▶ **EXCERPTED RECORDS**
* * * * * * * * *

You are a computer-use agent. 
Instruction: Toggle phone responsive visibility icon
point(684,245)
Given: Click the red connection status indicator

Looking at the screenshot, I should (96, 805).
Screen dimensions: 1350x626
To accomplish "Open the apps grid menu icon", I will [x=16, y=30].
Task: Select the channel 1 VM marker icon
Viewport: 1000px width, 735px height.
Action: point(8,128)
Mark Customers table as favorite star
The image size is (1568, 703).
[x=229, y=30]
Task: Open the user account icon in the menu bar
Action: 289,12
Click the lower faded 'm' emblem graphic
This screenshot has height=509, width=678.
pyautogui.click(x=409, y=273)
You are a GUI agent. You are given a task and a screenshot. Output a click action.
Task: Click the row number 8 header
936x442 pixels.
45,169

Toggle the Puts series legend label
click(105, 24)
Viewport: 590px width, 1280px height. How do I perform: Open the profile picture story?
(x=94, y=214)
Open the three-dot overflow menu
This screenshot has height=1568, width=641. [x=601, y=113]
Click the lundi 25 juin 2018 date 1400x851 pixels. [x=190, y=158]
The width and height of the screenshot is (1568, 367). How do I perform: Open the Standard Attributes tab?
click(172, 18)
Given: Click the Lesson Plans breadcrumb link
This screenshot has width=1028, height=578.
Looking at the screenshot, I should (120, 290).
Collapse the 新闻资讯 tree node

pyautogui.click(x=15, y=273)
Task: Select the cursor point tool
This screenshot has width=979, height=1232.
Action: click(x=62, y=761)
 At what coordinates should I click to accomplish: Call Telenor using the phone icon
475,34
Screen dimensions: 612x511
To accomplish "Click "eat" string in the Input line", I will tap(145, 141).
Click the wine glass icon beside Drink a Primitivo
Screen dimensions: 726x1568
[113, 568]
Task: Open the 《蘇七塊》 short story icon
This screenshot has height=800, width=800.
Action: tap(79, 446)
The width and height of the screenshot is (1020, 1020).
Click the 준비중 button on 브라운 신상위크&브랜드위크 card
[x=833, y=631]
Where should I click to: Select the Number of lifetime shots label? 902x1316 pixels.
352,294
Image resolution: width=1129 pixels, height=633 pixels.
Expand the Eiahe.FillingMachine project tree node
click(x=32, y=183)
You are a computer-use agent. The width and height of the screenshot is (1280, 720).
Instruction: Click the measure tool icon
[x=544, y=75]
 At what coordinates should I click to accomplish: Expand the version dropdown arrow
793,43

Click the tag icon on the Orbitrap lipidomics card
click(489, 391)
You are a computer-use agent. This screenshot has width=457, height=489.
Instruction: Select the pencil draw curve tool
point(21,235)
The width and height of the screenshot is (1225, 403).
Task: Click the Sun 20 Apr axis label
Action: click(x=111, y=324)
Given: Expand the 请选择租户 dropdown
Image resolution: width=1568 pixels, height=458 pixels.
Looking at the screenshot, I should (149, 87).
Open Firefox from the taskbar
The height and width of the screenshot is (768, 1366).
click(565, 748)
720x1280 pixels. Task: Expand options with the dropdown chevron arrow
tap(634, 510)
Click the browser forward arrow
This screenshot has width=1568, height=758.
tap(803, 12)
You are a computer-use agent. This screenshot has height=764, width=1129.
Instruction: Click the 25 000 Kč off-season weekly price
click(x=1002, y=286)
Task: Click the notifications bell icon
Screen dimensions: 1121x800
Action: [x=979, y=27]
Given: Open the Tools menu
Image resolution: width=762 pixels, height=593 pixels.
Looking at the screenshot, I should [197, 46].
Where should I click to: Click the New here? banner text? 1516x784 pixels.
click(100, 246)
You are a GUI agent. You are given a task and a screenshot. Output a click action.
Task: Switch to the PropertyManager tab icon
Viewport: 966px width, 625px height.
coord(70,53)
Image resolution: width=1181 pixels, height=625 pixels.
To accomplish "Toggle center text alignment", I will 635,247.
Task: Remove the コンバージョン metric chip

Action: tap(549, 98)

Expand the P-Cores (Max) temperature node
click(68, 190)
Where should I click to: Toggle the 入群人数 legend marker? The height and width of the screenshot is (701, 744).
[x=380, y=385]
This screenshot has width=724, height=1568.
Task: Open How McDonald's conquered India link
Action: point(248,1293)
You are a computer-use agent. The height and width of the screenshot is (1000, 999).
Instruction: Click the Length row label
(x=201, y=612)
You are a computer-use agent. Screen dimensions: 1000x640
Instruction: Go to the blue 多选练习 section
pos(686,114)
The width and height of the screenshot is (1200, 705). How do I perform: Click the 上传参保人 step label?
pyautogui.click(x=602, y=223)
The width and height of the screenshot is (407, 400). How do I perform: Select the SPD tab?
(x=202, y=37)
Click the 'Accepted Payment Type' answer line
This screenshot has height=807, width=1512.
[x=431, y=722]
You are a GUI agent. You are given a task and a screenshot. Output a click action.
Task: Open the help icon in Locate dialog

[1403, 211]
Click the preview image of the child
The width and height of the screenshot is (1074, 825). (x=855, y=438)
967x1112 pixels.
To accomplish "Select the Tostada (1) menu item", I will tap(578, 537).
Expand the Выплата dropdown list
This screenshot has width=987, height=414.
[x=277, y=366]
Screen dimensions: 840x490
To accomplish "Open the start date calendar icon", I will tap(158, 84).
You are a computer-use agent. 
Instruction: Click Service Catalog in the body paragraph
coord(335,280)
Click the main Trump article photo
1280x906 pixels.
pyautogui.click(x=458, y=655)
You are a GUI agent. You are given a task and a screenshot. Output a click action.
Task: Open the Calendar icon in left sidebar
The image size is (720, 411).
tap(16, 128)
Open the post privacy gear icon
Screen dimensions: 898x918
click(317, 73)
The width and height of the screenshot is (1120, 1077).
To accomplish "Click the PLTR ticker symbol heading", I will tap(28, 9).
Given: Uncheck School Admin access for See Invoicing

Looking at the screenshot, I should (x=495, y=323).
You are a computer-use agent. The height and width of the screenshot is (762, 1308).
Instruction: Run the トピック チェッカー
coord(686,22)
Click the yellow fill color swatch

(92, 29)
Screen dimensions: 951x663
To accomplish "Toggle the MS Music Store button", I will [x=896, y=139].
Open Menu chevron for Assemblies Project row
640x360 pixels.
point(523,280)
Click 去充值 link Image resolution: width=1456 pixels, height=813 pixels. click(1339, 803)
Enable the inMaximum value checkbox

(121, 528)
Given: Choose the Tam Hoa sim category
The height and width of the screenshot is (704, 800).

* * * * * * * * *

▶ **WORK TASK**
Whenever a line in the material contains the word "date", copy that line.

▶ **ANSWER BOX**
Click the lundi 25 juin 2018 date 1400x851 pixels. [x=190, y=158]
To accomplish "Open the start date calendar icon", I will tap(158, 84).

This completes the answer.